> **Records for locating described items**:
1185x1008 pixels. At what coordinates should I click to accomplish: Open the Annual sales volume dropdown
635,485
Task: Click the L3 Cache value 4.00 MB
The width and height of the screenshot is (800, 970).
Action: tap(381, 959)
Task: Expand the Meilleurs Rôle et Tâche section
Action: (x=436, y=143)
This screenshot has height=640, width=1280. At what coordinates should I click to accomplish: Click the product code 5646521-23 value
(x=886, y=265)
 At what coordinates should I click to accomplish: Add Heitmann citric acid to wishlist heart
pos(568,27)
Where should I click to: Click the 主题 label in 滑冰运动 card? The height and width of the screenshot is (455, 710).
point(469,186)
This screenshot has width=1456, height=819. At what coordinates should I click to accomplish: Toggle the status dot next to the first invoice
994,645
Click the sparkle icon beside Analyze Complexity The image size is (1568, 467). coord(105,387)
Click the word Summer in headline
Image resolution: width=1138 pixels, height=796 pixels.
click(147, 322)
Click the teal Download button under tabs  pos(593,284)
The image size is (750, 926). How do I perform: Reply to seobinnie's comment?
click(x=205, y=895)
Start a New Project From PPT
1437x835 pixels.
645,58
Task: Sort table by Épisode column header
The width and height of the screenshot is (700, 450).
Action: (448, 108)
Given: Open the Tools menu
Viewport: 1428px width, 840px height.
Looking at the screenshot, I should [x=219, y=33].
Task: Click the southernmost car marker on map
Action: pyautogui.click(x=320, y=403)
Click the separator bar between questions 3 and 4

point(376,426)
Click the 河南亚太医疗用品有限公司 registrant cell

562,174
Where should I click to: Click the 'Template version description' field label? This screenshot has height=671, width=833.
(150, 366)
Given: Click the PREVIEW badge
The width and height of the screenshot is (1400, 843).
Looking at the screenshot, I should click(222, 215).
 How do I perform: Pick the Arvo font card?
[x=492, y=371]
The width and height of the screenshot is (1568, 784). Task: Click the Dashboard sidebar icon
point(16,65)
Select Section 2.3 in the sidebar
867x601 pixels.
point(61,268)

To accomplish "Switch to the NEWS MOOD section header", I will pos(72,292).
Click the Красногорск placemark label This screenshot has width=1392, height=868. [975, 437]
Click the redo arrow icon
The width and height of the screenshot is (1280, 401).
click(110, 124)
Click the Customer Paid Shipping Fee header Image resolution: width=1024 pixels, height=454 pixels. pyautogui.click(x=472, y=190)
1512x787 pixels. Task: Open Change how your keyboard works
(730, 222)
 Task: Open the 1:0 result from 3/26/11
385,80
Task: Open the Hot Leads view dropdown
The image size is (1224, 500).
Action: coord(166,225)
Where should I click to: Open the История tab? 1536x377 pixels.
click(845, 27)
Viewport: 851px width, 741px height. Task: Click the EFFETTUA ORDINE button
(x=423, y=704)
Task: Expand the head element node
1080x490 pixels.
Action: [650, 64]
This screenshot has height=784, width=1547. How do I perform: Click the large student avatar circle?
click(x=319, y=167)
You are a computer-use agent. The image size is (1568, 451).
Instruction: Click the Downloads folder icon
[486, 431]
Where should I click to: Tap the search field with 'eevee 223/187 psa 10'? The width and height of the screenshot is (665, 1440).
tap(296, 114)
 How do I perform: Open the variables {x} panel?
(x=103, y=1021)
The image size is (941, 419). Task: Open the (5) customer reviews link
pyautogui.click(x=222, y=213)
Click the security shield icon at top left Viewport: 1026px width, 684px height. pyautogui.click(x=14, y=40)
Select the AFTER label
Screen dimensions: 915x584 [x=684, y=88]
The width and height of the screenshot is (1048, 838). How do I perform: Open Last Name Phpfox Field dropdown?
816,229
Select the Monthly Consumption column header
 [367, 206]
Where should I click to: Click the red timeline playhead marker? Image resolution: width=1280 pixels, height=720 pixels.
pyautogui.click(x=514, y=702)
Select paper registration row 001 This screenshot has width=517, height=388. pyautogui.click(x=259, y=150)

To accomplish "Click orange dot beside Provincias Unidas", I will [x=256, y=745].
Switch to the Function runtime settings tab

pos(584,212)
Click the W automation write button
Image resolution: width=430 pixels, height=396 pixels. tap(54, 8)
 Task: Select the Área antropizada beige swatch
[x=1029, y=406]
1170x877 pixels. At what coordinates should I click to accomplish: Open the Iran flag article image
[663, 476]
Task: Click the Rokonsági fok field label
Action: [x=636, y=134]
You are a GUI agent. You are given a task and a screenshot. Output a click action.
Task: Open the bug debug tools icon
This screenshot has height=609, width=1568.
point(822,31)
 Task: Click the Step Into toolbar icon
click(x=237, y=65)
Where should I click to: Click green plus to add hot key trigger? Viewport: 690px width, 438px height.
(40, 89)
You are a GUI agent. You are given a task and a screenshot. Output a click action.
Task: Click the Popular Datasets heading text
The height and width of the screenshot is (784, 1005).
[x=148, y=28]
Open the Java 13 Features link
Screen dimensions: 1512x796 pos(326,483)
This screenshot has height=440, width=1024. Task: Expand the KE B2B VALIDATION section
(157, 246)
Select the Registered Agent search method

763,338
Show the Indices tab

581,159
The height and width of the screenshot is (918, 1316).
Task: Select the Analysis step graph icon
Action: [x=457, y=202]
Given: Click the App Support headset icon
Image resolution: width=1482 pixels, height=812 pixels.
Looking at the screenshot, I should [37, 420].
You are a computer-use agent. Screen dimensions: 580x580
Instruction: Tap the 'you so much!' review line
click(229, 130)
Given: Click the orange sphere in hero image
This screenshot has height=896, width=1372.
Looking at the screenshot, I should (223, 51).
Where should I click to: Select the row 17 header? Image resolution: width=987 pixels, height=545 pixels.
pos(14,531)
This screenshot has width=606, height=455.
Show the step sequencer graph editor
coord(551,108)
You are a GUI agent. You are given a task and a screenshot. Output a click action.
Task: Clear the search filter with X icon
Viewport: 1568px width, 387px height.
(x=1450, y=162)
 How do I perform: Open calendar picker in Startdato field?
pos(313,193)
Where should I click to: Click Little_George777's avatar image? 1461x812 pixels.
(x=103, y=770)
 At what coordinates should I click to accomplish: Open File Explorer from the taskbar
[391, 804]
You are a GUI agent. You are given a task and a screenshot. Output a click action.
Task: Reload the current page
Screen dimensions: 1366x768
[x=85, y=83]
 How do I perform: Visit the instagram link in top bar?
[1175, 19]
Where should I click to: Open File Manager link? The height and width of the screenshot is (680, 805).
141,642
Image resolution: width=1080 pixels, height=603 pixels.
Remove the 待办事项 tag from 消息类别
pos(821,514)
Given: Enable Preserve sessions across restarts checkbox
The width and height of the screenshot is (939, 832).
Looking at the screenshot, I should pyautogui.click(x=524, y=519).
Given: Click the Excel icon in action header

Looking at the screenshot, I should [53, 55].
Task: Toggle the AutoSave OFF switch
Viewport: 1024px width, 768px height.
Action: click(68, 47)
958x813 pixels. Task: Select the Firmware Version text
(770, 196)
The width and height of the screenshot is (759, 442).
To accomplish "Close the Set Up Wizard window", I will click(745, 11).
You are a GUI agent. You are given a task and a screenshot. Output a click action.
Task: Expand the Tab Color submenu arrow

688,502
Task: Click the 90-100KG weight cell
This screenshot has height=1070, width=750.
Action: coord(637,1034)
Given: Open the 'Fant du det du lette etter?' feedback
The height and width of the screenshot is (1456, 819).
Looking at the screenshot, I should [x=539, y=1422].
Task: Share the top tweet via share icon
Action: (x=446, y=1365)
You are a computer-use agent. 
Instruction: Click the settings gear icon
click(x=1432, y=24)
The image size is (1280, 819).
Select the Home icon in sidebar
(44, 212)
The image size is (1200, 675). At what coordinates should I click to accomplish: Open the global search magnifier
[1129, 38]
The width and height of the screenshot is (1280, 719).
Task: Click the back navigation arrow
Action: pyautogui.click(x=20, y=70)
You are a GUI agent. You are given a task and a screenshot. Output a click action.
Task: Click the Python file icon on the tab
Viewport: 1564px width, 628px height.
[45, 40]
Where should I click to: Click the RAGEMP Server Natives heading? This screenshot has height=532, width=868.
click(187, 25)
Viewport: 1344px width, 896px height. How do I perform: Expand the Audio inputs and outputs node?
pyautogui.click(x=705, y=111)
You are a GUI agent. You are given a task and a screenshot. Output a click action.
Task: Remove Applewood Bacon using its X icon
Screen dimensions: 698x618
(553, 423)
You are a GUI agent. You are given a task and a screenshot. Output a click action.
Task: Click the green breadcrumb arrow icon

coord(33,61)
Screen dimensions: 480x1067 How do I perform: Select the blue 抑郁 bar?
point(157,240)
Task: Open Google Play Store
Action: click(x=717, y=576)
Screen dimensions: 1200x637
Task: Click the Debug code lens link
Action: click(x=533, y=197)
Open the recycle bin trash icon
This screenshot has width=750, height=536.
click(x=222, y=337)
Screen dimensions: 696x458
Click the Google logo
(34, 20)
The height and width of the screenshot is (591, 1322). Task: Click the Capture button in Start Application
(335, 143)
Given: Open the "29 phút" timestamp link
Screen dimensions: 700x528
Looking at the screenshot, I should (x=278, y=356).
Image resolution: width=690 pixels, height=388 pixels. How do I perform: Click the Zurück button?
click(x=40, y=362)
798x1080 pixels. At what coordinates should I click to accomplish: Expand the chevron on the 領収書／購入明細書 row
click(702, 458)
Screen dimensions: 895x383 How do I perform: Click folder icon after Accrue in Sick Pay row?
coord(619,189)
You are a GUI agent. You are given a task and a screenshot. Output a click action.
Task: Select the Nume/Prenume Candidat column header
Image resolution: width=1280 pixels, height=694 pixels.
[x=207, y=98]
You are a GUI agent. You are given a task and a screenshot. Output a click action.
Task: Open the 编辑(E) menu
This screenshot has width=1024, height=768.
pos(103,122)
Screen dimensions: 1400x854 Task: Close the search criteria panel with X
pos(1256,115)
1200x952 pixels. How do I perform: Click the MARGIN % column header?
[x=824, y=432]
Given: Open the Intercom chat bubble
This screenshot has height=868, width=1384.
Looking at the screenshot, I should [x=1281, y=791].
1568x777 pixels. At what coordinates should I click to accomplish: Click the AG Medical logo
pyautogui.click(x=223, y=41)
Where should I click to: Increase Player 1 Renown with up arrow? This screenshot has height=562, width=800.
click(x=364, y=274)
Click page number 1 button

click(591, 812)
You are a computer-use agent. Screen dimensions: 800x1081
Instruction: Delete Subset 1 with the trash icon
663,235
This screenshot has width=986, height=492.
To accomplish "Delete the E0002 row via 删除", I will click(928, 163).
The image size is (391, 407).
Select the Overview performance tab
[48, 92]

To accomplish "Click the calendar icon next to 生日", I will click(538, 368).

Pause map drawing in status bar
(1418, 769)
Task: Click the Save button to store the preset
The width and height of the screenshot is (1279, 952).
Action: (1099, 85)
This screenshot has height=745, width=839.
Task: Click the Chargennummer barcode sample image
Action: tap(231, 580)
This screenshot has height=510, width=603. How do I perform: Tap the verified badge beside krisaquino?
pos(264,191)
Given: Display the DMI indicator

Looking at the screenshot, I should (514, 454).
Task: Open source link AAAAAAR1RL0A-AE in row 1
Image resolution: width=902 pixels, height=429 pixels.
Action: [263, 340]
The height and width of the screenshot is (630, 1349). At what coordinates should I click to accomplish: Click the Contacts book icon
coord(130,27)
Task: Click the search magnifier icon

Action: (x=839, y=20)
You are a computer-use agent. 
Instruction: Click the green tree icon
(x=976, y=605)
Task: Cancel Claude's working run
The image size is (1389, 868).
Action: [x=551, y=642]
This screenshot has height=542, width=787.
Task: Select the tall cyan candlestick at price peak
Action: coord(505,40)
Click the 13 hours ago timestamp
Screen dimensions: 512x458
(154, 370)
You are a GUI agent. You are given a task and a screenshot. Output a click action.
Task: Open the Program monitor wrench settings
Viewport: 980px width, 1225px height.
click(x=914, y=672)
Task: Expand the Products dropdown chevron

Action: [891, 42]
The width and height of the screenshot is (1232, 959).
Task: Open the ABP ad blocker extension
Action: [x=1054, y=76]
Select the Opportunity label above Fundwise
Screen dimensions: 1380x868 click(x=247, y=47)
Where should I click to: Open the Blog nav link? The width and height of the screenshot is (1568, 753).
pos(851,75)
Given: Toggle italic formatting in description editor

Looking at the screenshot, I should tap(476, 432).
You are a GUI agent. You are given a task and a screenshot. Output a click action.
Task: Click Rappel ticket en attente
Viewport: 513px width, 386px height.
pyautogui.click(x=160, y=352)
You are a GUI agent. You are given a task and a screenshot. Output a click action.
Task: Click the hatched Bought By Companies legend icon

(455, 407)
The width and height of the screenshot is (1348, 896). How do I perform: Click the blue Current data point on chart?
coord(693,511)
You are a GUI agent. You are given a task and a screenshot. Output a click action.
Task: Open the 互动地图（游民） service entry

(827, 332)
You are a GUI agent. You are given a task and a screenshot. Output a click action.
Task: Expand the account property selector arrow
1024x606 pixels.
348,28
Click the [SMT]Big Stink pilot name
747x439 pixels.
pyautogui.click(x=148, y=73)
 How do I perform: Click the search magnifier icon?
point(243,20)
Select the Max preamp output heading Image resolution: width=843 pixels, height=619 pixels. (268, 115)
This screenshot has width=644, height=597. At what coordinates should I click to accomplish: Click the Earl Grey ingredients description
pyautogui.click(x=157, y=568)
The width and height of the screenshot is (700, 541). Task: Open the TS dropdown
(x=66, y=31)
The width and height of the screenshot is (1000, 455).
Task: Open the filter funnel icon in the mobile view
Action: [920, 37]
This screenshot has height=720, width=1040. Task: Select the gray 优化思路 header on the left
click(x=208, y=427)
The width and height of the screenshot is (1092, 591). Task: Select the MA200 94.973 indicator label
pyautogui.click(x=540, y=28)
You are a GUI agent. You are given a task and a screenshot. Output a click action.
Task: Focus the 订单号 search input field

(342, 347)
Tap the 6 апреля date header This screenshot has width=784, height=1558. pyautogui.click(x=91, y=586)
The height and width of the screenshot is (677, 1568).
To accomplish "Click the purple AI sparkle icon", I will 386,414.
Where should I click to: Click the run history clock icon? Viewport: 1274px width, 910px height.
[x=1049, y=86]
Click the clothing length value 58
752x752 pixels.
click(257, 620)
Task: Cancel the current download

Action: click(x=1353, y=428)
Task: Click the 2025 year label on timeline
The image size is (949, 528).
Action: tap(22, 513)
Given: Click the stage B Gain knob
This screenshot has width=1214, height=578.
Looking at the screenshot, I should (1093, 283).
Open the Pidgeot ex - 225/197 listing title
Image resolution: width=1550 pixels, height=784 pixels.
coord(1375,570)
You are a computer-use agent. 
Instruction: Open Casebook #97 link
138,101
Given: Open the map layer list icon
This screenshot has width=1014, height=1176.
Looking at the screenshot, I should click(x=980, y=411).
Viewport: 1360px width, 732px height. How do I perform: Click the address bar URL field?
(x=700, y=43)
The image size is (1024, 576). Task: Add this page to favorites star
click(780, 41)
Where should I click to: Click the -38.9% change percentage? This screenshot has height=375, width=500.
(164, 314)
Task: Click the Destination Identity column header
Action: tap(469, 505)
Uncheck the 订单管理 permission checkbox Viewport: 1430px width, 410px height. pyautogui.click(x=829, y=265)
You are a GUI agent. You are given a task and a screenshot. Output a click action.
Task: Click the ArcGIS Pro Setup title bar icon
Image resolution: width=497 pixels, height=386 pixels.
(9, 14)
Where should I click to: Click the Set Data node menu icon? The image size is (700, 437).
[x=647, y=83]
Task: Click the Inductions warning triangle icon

> **GIVEN REQUEST**:
Rewrite the records from the first line through the line containing "Click the teal", substituting "drop-down menu" for "dropdown" and leaving everything else unchanged.

> **REPLY TO THE TASK**:
1185x1008 pixels. At what coordinates should I click to accomplish: Open the Annual sales volume drop-down menu
635,485
Task: Click the L3 Cache value 4.00 MB
The width and height of the screenshot is (800, 970).
Action: tap(381, 959)
Task: Expand the Meilleurs Rôle et Tâche section
Action: (x=436, y=143)
This screenshot has height=640, width=1280. At what coordinates should I click to accomplish: Click the product code 5646521-23 value
(x=886, y=265)
 At what coordinates should I click to accomplish: Add Heitmann citric acid to wishlist heart
pos(568,27)
Where should I click to: Click the 主题 label in 滑冰运动 card? The height and width of the screenshot is (455, 710).
point(469,186)
This screenshot has width=1456, height=819. At what coordinates should I click to accomplish: Toggle the status dot next to the first invoice
994,645
Click the sparkle icon beside Analyze Complexity The image size is (1568, 467). coord(105,387)
Click the word Summer in headline
Image resolution: width=1138 pixels, height=796 pixels.
click(147, 322)
Click the teal Download button under tabs  pos(593,284)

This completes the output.